=== Task requirements ===
Please reproduce all of the records below, substituting "screen assistant" for each occurrence of "GUI agent" and leaving everything else unchanged.

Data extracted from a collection
______________________________
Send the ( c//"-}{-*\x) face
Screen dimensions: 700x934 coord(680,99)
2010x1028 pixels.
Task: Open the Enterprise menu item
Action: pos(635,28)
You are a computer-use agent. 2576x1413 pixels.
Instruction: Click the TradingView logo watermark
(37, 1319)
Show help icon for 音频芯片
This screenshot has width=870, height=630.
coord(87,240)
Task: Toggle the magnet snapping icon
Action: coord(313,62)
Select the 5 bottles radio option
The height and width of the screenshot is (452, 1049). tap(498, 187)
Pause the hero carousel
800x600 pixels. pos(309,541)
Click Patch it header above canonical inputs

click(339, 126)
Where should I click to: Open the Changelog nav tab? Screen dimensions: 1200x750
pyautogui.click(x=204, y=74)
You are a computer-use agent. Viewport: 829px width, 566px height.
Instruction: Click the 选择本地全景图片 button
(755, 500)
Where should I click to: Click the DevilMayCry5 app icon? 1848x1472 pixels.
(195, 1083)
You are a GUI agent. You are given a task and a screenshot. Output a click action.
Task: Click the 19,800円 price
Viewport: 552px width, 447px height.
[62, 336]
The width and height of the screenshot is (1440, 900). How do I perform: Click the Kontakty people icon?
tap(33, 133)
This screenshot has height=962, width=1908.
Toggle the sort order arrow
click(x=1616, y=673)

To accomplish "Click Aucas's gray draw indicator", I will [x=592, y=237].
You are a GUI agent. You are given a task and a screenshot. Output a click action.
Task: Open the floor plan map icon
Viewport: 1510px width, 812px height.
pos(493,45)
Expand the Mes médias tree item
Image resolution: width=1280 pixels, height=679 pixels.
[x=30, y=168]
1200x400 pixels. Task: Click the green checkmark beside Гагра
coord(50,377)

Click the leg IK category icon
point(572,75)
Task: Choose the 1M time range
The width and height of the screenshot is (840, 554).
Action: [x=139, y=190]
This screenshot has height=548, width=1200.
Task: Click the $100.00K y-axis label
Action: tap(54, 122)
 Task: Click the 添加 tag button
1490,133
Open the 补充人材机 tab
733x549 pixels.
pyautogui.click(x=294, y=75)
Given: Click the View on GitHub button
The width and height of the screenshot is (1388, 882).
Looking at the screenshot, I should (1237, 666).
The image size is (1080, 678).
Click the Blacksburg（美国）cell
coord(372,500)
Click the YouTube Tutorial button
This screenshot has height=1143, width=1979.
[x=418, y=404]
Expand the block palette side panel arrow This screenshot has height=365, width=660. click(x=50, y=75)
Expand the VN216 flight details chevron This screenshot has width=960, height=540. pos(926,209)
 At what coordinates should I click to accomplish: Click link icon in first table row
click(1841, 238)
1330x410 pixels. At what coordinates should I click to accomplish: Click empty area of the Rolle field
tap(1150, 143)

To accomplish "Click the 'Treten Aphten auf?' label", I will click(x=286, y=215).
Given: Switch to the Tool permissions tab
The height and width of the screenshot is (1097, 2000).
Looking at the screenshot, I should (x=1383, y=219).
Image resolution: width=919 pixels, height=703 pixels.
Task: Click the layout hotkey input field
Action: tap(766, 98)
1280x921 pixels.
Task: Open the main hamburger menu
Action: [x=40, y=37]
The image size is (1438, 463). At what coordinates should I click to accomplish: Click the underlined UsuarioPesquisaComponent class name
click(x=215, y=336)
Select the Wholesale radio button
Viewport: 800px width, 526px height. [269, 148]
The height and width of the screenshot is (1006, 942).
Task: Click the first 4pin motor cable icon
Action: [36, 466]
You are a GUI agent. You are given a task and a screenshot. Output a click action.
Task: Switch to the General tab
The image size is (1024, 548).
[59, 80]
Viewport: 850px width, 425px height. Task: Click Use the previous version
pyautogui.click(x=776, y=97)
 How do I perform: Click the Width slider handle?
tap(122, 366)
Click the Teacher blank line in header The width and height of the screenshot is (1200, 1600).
______________________________
=== Response to the task ===
Send the ( c//"-}{-*\x) face
Screen dimensions: 700x934 coord(680,99)
2010x1028 pixels.
Task: Open the Enterprise menu item
Action: pos(635,28)
You are a computer-use agent. 2576x1413 pixels.
Instruction: Click the TradingView logo watermark
(37, 1319)
Show help icon for 音频芯片
This screenshot has width=870, height=630.
coord(87,240)
Task: Toggle the magnet snapping icon
Action: coord(313,62)
Select the 5 bottles radio option
The height and width of the screenshot is (452, 1049). tap(498, 187)
Pause the hero carousel
800x600 pixels. pos(309,541)
Click Patch it header above canonical inputs

click(339, 126)
Where should I click to: Open the Changelog nav tab? Screen dimensions: 1200x750
pyautogui.click(x=204, y=74)
You are a computer-use agent. Viewport: 829px width, 566px height.
Instruction: Click the 选择本地全景图片 button
(755, 500)
Where should I click to: Click the DevilMayCry5 app icon? 1848x1472 pixels.
(195, 1083)
You are a screen assistant. You are given a task and a screenshot. Output a click action.
Task: Click the 19,800円 price
Viewport: 552px width, 447px height.
[62, 336]
The width and height of the screenshot is (1440, 900). How do I perform: Click the Kontakty people icon?
tap(33, 133)
This screenshot has height=962, width=1908.
Toggle the sort order arrow
click(x=1616, y=673)

To accomplish "Click Aucas's gray draw indicator", I will [x=592, y=237].
You are a screen assistant. You are given a task and a screenshot. Output a click action.
Task: Open the floor plan map icon
Viewport: 1510px width, 812px height.
pos(493,45)
Expand the Mes médias tree item
Image resolution: width=1280 pixels, height=679 pixels.
[x=30, y=168]
1200x400 pixels. Task: Click the green checkmark beside Гагра
coord(50,377)

Click the leg IK category icon
point(572,75)
Task: Choose the 1M time range
The width and height of the screenshot is (840, 554).
Action: [x=139, y=190]
This screenshot has height=548, width=1200.
Task: Click the $100.00K y-axis label
Action: tap(54, 122)
 Task: Click the 添加 tag button
1490,133
Open the 补充人材机 tab
733x549 pixels.
pyautogui.click(x=294, y=75)
Given: Click the View on GitHub button
The width and height of the screenshot is (1388, 882).
Looking at the screenshot, I should (1237, 666).
The image size is (1080, 678).
Click the Blacksburg（美国）cell
coord(372,500)
Click the YouTube Tutorial button
This screenshot has height=1143, width=1979.
[x=418, y=404]
Expand the block palette side panel arrow This screenshot has height=365, width=660. click(x=50, y=75)
Expand the VN216 flight details chevron This screenshot has width=960, height=540. pos(926,209)
 At what coordinates should I click to accomplish: Click link icon in first table row
click(1841, 238)
1330x410 pixels. At what coordinates should I click to accomplish: Click empty area of the Rolle field
tap(1150, 143)

To accomplish "Click the 'Treten Aphten auf?' label", I will click(x=286, y=215).
Given: Switch to the Tool permissions tab
The height and width of the screenshot is (1097, 2000).
Looking at the screenshot, I should (x=1383, y=219).
Image resolution: width=919 pixels, height=703 pixels.
Task: Click the layout hotkey input field
Action: tap(766, 98)
1280x921 pixels.
Task: Open the main hamburger menu
Action: [x=40, y=37]
The image size is (1438, 463). At what coordinates should I click to accomplish: Click the underlined UsuarioPesquisaComponent class name
click(x=215, y=336)
Select the Wholesale radio button
Viewport: 800px width, 526px height. [269, 148]
The height and width of the screenshot is (1006, 942).
Task: Click the first 4pin motor cable icon
Action: [36, 466]
You are a screen assistant. You are given a task and a screenshot. Output a click action.
Task: Switch to the General tab
The image size is (1024, 548).
[59, 80]
Viewport: 850px width, 425px height. Task: Click Use the previous version
pyautogui.click(x=776, y=97)
 How do I perform: Click the Width slider handle?
tap(122, 366)
Click the Teacher blank line in header The width and height of the screenshot is (1200, 1600).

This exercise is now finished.